Second, we used empirical PTP and not a standardised, validated one [17,18]. However, outcomes in the low and moderate PTP population (only nine with confirmed NSTEMI), and differences in clinical characteristics at admission suggested that even though empirical, this evaluation by the clinician was accurate. Furthermore, one of the strengths of our study was that it evaluated differences in diagnostic performance for the HsTnT regarding PTP as demonstrated for D-dimers and empirical suspicion of pulmonary embolism [28]. Another limitation of our study is that different conventional Tn assays have been used at the two study sites with different threshold values and CVs.

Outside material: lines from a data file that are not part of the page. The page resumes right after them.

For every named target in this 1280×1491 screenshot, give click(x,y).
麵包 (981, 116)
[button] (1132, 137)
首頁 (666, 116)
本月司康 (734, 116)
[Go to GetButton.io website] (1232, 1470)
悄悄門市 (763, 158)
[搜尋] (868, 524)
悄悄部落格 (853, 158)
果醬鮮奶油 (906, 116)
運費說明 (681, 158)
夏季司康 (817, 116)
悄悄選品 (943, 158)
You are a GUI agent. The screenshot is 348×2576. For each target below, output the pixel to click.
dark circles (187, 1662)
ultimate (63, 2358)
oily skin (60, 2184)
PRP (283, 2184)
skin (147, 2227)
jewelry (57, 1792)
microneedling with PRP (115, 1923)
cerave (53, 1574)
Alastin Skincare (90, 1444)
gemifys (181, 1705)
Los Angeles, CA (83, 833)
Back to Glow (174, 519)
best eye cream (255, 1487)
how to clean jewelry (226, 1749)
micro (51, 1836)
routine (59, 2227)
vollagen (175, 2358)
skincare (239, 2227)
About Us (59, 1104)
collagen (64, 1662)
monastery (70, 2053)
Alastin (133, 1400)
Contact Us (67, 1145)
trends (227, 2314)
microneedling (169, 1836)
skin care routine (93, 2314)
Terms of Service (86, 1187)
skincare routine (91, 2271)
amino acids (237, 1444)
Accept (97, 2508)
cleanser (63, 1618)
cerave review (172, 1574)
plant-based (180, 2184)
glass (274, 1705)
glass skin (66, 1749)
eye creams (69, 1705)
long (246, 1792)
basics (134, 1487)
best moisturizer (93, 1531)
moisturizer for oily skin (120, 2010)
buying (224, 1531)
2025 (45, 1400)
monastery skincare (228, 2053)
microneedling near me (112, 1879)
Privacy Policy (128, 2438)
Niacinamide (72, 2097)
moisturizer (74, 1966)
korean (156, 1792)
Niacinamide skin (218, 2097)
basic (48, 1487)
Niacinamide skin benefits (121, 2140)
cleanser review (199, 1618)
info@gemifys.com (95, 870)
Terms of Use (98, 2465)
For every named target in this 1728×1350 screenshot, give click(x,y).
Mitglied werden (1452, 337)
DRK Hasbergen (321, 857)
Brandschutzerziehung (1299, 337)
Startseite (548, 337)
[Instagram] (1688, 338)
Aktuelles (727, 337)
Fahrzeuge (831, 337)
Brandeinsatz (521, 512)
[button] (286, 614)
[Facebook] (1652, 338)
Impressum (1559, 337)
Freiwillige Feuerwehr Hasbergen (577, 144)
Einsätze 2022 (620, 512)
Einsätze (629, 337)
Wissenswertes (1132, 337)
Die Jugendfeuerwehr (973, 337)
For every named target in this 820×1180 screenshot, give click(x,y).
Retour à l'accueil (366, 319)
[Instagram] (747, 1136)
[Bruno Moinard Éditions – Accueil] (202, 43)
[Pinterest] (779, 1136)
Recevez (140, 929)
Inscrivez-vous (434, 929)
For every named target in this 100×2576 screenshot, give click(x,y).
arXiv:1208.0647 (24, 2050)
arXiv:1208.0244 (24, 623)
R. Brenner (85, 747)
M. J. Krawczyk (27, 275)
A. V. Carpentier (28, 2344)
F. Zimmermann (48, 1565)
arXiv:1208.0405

These assays were used because they were both local and well-understood methods at the time of the study.Third, we used two different assays for the comparator (that is, conventional TnI): a Siemens cTnI assay in two centres (CCH and PSL) and a Beckman Coulter assay in the third centre (BCT). The ROC curve for the cTnI is, then, a combined ROC curve of two different assays, making it imprecise. However, the two different ROC curves (for each assay) have similar AUCs.Last, this study was underpowered to find any significant change in the detection of AMI in the low to moderate PTP patients. However, as the NPV is not perfect in our patient population, we expect that this would remain the case with a larger sample.

ConclusionsWe have confirmed that HsTnT is accurate for diagnosis of AMI, with a sensitivity slightly higher than that of conventional cTnI, GSK-3 regardless of PTP of AMI in patients with chest pain presenting to an ED. However, we did not show a better NPV. Intervention studies are clearly warranted to support the use of HsTnT to help ED physicians achieve clinical improvement in treating patients with chest pain and providing them with an early, safe discharge from the hospital.Key messages? Fast and reliable detection of ACS remains a great concern in the ED.? Novel assays for troponin have been developed and tested recently.